===== Extracted records =====

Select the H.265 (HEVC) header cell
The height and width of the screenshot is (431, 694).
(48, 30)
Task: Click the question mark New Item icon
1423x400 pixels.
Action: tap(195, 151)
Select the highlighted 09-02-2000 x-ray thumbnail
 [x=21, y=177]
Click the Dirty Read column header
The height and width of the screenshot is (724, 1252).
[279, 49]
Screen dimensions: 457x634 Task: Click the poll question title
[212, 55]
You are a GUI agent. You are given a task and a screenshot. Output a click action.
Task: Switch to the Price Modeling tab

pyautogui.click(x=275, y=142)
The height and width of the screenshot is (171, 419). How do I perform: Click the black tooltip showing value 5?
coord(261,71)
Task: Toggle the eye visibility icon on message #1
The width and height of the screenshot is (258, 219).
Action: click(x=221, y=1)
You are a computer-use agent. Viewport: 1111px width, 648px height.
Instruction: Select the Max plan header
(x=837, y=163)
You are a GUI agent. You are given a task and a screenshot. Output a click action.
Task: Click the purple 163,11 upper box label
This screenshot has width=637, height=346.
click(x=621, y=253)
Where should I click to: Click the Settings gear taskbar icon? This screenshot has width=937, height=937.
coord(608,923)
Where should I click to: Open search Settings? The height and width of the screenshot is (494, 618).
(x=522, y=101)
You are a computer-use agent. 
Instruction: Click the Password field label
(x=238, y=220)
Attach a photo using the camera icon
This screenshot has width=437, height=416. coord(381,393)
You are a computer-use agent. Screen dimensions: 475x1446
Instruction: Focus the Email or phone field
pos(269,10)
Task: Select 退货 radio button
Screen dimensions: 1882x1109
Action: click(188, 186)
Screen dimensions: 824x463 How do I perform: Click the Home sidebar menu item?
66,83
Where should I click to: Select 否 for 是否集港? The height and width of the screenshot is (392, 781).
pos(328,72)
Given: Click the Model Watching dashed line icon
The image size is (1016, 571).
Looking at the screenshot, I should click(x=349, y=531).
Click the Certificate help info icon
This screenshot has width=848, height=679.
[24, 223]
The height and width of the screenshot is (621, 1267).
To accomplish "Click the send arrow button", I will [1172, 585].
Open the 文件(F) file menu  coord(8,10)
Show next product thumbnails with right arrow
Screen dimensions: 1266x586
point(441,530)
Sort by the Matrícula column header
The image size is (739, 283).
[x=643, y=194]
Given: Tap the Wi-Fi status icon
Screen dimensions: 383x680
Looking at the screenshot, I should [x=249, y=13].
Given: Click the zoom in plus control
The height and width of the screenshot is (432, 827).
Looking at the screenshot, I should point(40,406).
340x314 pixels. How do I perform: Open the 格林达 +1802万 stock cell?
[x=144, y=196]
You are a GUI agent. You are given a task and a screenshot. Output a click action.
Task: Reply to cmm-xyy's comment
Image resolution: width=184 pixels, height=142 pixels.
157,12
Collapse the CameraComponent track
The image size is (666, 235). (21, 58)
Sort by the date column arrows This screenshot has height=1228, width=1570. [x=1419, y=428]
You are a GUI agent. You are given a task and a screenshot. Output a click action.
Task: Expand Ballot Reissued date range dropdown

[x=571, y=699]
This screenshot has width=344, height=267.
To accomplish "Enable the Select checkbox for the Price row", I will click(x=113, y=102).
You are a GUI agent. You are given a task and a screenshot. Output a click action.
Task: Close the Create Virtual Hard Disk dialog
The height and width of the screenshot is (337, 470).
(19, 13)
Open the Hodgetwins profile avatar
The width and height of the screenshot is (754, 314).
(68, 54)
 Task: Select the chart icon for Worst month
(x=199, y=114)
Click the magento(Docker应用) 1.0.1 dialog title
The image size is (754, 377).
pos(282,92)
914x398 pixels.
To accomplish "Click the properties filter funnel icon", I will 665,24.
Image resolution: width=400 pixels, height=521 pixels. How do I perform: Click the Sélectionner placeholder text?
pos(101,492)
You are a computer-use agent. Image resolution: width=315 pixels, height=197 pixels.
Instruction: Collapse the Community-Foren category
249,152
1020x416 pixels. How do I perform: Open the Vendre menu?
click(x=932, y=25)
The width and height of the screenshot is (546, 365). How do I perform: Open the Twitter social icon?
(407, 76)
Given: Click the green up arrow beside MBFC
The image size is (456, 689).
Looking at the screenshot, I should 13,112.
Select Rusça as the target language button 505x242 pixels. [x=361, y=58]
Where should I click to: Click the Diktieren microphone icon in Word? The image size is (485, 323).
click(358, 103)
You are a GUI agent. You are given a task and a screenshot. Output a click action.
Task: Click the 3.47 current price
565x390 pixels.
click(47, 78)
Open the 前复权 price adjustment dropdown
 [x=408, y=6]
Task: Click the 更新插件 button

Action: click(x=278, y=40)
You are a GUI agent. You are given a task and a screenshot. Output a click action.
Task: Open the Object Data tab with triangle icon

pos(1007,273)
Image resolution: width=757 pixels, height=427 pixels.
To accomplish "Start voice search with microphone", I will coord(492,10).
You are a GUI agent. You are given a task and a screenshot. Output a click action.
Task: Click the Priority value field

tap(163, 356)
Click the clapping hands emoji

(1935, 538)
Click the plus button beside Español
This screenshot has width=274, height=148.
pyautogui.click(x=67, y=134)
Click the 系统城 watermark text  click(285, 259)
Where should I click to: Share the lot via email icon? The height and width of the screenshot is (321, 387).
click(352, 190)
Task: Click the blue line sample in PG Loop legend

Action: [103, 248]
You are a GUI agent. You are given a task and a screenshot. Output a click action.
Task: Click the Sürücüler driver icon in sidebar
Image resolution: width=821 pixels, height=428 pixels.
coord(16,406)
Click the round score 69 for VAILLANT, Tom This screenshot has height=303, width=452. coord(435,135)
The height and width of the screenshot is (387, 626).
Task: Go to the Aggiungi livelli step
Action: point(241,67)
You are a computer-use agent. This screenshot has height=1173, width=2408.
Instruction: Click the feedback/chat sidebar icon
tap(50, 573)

=====

• Task instructions
Every record above is to be copied out exactly.

• Written response
Select the H.265 (HEVC) header cell
The height and width of the screenshot is (431, 694).
(48, 30)
Task: Click the question mark New Item icon
1423x400 pixels.
Action: tap(195, 151)
Select the highlighted 09-02-2000 x-ray thumbnail
 [x=21, y=177]
Click the Dirty Read column header
The height and width of the screenshot is (724, 1252).
[279, 49]
Screen dimensions: 457x634 Task: Click the poll question title
[212, 55]
You are a GUI agent. You are given a task and a screenshot. Output a click action.
Task: Switch to the Price Modeling tab

pyautogui.click(x=275, y=142)
The height and width of the screenshot is (171, 419). How do I perform: Click the black tooltip showing value 5?
coord(261,71)
Task: Toggle the eye visibility icon on message #1
The width and height of the screenshot is (258, 219).
Action: click(x=221, y=1)
You are a computer-use agent. Viewport: 1111px width, 648px height.
Instruction: Select the Max plan header
(x=837, y=163)
You are a GUI agent. You are given a task and a screenshot. Output a click action.
Task: Click the purple 163,11 upper box label
This screenshot has width=637, height=346.
click(x=621, y=253)
Where should I click to: Click the Settings gear taskbar icon? This screenshot has width=937, height=937.
coord(608,923)
Where should I click to: Open search Settings? The height and width of the screenshot is (494, 618).
(x=522, y=101)
You are a computer-use agent. 
Instruction: Click the Password field label
(x=238, y=220)
Attach a photo using the camera icon
This screenshot has width=437, height=416. coord(381,393)
You are a computer-use agent. Screen dimensions: 475x1446
Instruction: Focus the Email or phone field
pos(269,10)
Task: Select 退货 radio button
Screen dimensions: 1882x1109
Action: click(188, 186)
Screen dimensions: 824x463 How do I perform: Click the Home sidebar menu item?
66,83
Where should I click to: Select 否 for 是否集港? The height and width of the screenshot is (392, 781).
pos(328,72)
Given: Click the Model Watching dashed line icon
The image size is (1016, 571).
Looking at the screenshot, I should click(x=349, y=531).
Click the Certificate help info icon
This screenshot has width=848, height=679.
[24, 223]
The height and width of the screenshot is (621, 1267).
To accomplish "Click the send arrow button", I will [1172, 585].
Open the 文件(F) file menu  coord(8,10)
Show next product thumbnails with right arrow
Screen dimensions: 1266x586
point(441,530)
Sort by the Matrícula column header
The image size is (739, 283).
[x=643, y=194]
Given: Tap the Wi-Fi status icon
Screen dimensions: 383x680
Looking at the screenshot, I should [x=249, y=13].
Given: Click the zoom in plus control
The height and width of the screenshot is (432, 827).
Looking at the screenshot, I should point(40,406).
340x314 pixels. How do I perform: Open the 格林达 +1802万 stock cell?
[x=144, y=196]
You are a GUI agent. You are given a task and a screenshot. Output a click action.
Task: Reply to cmm-xyy's comment
Image resolution: width=184 pixels, height=142 pixels.
157,12
Collapse the CameraComponent track
The image size is (666, 235). (21, 58)
Sort by the date column arrows This screenshot has height=1228, width=1570. [x=1419, y=428]
You are a GUI agent. You are given a task and a screenshot. Output a click action.
Task: Expand Ballot Reissued date range dropdown

[x=571, y=699]
This screenshot has width=344, height=267.
To accomplish "Enable the Select checkbox for the Price row", I will click(x=113, y=102).
You are a GUI agent. You are given a task and a screenshot. Output a click action.
Task: Close the Create Virtual Hard Disk dialog
The height and width of the screenshot is (337, 470).
(19, 13)
Open the Hodgetwins profile avatar
The width and height of the screenshot is (754, 314).
(68, 54)
 Task: Select the chart icon for Worst month
(x=199, y=114)
Click the magento(Docker应用) 1.0.1 dialog title
The image size is (754, 377).
pos(282,92)
914x398 pixels.
To accomplish "Click the properties filter funnel icon", I will 665,24.
Image resolution: width=400 pixels, height=521 pixels. How do I perform: Click the Sélectionner placeholder text?
pos(101,492)
You are a computer-use agent. Image resolution: width=315 pixels, height=197 pixels.
Instruction: Collapse the Community-Foren category
249,152
1020x416 pixels. How do I perform: Open the Vendre menu?
click(x=932, y=25)
The width and height of the screenshot is (546, 365). How do I perform: Open the Twitter social icon?
(407, 76)
Given: Click the green up arrow beside MBFC
The image size is (456, 689).
Looking at the screenshot, I should 13,112.
Select Rusça as the target language button 505x242 pixels. [x=361, y=58]
Where should I click to: Click the Diktieren microphone icon in Word? The image size is (485, 323).
click(358, 103)
You are a GUI agent. You are given a task and a screenshot. Output a click action.
Task: Click the 3.47 current price
565x390 pixels.
click(47, 78)
Open the 前复权 price adjustment dropdown
 [x=408, y=6]
Task: Click the 更新插件 button

Action: click(x=278, y=40)
You are a GUI agent. You are given a task and a screenshot. Output a click action.
Task: Open the Object Data tab with triangle icon

pos(1007,273)
Image resolution: width=757 pixels, height=427 pixels.
To accomplish "Start voice search with microphone", I will coord(492,10).
You are a GUI agent. You are given a task and a screenshot. Output a click action.
Task: Click the Priority value field

tap(163, 356)
Click the clapping hands emoji

(1935, 538)
Click the plus button beside Español
This screenshot has width=274, height=148.
pyautogui.click(x=67, y=134)
Click the 系统城 watermark text  click(285, 259)
Where should I click to: Share the lot via email icon? The height and width of the screenshot is (321, 387).
click(352, 190)
Task: Click the blue line sample in PG Loop legend

Action: [103, 248]
You are a GUI agent. You are given a task and a screenshot. Output a click action.
Task: Click the Sürücüler driver icon in sidebar
Image resolution: width=821 pixels, height=428 pixels.
coord(16,406)
Click the round score 69 for VAILLANT, Tom This screenshot has height=303, width=452. coord(435,135)
The height and width of the screenshot is (387, 626).
Task: Go to the Aggiungi livelli step
Action: point(241,67)
You are a computer-use agent. This screenshot has height=1173, width=2408.
Instruction: Click the feedback/chat sidebar icon
tap(50, 573)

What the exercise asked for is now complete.